On this day in 1954, 19 year old Elvis Presley signed a recording contract with Sun Records. He also gave in his notice for his day job at The Crown Electric Company where he was a truck driver. He actually had two jobs – he was also working in the evening as a movie theater usher. How cool would that be? The King of Rock & Roll showing you to your seat, (apart from the fact that he wasn’t the King of Rock & Roll just yet).
Anyway, this got me thinking about all those menial jobs our future stars were forced to do, to make a living before they became rich and famous. How else could they afford to buy that gleaming new Fender Telecaster or pay for studio time to record those first demos?
And to us normal folk, we would be oblivious to the fact that Madonna might have served us a Whopper with fries at Burger King or that leading world peacemaker Bono worked as a petrol pump attendant, filling up your Dad’s car when he was visiting long-lost relatives in Southern Ireland.

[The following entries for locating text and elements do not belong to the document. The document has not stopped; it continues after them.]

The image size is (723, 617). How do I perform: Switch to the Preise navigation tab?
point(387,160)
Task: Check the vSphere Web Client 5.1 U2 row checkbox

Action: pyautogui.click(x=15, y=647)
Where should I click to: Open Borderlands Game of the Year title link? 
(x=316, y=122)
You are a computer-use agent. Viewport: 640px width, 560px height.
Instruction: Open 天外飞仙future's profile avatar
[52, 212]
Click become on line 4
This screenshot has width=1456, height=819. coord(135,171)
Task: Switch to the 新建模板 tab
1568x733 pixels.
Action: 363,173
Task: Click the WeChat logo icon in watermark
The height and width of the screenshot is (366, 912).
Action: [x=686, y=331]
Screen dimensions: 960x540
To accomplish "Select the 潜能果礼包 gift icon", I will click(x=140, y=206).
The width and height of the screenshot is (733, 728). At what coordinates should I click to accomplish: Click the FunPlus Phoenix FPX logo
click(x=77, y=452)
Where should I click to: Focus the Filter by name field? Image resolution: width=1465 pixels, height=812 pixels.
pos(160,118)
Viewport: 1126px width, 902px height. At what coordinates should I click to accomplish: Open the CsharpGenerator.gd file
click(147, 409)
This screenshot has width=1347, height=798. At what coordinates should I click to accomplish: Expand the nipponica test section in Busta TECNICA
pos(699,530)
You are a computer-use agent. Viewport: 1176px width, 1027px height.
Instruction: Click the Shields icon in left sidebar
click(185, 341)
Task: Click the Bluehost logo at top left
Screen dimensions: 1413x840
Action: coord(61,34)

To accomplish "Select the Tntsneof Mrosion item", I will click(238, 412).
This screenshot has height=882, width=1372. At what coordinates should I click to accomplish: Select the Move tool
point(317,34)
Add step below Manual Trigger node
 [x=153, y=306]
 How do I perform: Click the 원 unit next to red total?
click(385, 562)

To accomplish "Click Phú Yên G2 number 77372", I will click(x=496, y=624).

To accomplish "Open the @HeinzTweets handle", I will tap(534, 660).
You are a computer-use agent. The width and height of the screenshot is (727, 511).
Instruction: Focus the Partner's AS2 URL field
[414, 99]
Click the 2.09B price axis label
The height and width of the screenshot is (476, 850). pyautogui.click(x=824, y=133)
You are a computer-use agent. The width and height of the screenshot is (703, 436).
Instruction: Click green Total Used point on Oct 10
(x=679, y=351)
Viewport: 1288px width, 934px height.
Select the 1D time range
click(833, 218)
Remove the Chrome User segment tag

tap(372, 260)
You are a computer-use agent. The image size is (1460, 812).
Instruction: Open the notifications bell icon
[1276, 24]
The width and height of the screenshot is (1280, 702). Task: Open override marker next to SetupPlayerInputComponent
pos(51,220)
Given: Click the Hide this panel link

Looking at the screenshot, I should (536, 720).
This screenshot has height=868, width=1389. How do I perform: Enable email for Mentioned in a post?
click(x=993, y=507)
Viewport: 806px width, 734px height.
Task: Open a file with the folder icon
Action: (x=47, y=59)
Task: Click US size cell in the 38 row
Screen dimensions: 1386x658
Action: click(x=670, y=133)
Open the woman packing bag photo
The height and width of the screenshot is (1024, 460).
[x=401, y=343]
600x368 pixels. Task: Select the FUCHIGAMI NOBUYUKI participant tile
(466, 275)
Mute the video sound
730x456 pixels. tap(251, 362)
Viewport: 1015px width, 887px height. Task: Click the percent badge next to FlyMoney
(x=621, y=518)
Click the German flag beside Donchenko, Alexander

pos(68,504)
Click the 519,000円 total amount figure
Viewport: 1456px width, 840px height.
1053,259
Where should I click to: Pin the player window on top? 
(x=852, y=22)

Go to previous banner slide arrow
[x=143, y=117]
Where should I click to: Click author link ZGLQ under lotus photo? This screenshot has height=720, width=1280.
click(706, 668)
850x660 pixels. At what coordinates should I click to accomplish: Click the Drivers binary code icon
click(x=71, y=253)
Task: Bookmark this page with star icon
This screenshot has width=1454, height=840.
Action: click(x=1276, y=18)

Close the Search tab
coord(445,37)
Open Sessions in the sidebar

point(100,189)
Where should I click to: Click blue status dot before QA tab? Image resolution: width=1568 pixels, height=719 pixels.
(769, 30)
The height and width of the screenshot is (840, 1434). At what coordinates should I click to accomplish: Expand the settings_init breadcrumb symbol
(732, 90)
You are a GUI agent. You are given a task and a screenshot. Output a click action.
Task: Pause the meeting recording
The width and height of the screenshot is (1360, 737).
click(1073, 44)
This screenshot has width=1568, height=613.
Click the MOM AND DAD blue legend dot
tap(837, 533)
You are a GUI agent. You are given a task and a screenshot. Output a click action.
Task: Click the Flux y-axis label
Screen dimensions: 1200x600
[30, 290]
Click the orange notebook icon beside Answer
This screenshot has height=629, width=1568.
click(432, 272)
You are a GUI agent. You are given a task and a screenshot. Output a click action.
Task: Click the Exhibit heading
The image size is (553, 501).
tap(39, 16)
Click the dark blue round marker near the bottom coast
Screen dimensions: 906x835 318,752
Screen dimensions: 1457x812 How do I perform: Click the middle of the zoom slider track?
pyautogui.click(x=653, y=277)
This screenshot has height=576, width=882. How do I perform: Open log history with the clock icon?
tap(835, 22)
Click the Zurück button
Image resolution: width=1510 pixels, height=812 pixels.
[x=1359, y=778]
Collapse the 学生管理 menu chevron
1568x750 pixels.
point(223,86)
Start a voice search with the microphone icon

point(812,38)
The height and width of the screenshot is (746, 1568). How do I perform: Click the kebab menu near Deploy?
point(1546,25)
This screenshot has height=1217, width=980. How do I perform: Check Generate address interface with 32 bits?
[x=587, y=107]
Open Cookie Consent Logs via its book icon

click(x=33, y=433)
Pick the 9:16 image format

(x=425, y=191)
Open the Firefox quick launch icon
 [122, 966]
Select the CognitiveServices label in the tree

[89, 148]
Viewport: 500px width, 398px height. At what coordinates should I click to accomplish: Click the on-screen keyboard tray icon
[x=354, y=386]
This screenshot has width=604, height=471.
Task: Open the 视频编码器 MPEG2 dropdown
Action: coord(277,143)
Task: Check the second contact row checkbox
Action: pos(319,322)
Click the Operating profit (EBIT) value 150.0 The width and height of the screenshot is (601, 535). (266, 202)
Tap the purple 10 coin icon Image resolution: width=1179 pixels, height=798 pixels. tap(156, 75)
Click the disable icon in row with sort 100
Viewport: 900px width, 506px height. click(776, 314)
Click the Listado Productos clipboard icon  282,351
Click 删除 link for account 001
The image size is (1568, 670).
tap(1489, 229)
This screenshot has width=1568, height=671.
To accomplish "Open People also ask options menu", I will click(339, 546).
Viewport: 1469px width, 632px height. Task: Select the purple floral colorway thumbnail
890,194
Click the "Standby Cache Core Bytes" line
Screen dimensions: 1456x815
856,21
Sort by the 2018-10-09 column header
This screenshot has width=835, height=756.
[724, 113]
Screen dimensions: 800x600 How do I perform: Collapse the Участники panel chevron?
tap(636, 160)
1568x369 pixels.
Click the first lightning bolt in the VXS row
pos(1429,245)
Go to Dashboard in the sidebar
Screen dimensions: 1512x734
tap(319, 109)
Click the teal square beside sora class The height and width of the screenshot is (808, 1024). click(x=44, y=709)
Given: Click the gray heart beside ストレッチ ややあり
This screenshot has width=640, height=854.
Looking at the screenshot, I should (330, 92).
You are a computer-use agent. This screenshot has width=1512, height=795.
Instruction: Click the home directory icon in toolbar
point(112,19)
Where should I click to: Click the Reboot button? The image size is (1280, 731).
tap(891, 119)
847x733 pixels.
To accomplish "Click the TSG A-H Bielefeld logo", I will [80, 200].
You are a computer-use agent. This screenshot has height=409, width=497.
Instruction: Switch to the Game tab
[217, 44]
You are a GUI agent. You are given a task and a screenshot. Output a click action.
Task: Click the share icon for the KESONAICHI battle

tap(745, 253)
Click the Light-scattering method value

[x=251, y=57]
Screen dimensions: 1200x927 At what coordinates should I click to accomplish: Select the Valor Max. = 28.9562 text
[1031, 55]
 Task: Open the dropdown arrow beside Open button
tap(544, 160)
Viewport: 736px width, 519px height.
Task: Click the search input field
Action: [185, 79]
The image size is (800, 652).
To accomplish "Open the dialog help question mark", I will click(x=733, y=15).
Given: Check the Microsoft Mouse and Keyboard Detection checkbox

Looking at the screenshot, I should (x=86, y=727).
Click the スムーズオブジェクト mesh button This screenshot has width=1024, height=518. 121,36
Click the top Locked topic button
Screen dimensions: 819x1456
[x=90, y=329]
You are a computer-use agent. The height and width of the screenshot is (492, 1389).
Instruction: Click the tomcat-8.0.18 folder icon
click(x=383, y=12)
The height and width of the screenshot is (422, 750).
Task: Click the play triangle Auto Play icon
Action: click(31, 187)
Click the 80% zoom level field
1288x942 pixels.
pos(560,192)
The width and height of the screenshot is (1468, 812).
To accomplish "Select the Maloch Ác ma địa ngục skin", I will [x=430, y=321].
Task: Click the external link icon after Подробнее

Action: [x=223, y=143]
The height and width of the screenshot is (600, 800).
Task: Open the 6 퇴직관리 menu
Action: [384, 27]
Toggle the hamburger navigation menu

And maybe Kurt Cobain taught you or your children how to swim, whilst working as a swimming instructor at the Y.M.C.A. Or maybe Sting taught you when he was working as a schoolteacher in Newcastle upon Tyne.
Some budding superstars had totally inappropriate employment before they became famous. Can you imagine waking up from an appendectomy to find your goodself being pushed through the hospital wards by David Lee Roth? (Mick Jagger also worked as a hospital porter). Or maybe you just spotted Mark Stoermer, the future bass guitarist with The Killers, who once worked as an organ/blood/body part delivery boy.
Some future stars would do anything to pay the rent. Guns ‘n’ Roses singer Axl Rose was paid to smoke cigarettes as part of a science experiment, while Elton John worked as a tea boy at Mills Music publishers. Before forming Blondie, Debbie Harry worked as a Playboy bunny. Surprisingly Irish singer Sinead O’Connor once worked as a French maid kissogram and not so surprising is the news that Courtney Love worked as stripper while traveling from city to city in America.
The last word goes to super cool White Stripes guitarist Jack White, who once ran a one-man business of his own, called Third Man Upholstery. His slogan was: “Your Furniture’s Not Dead.”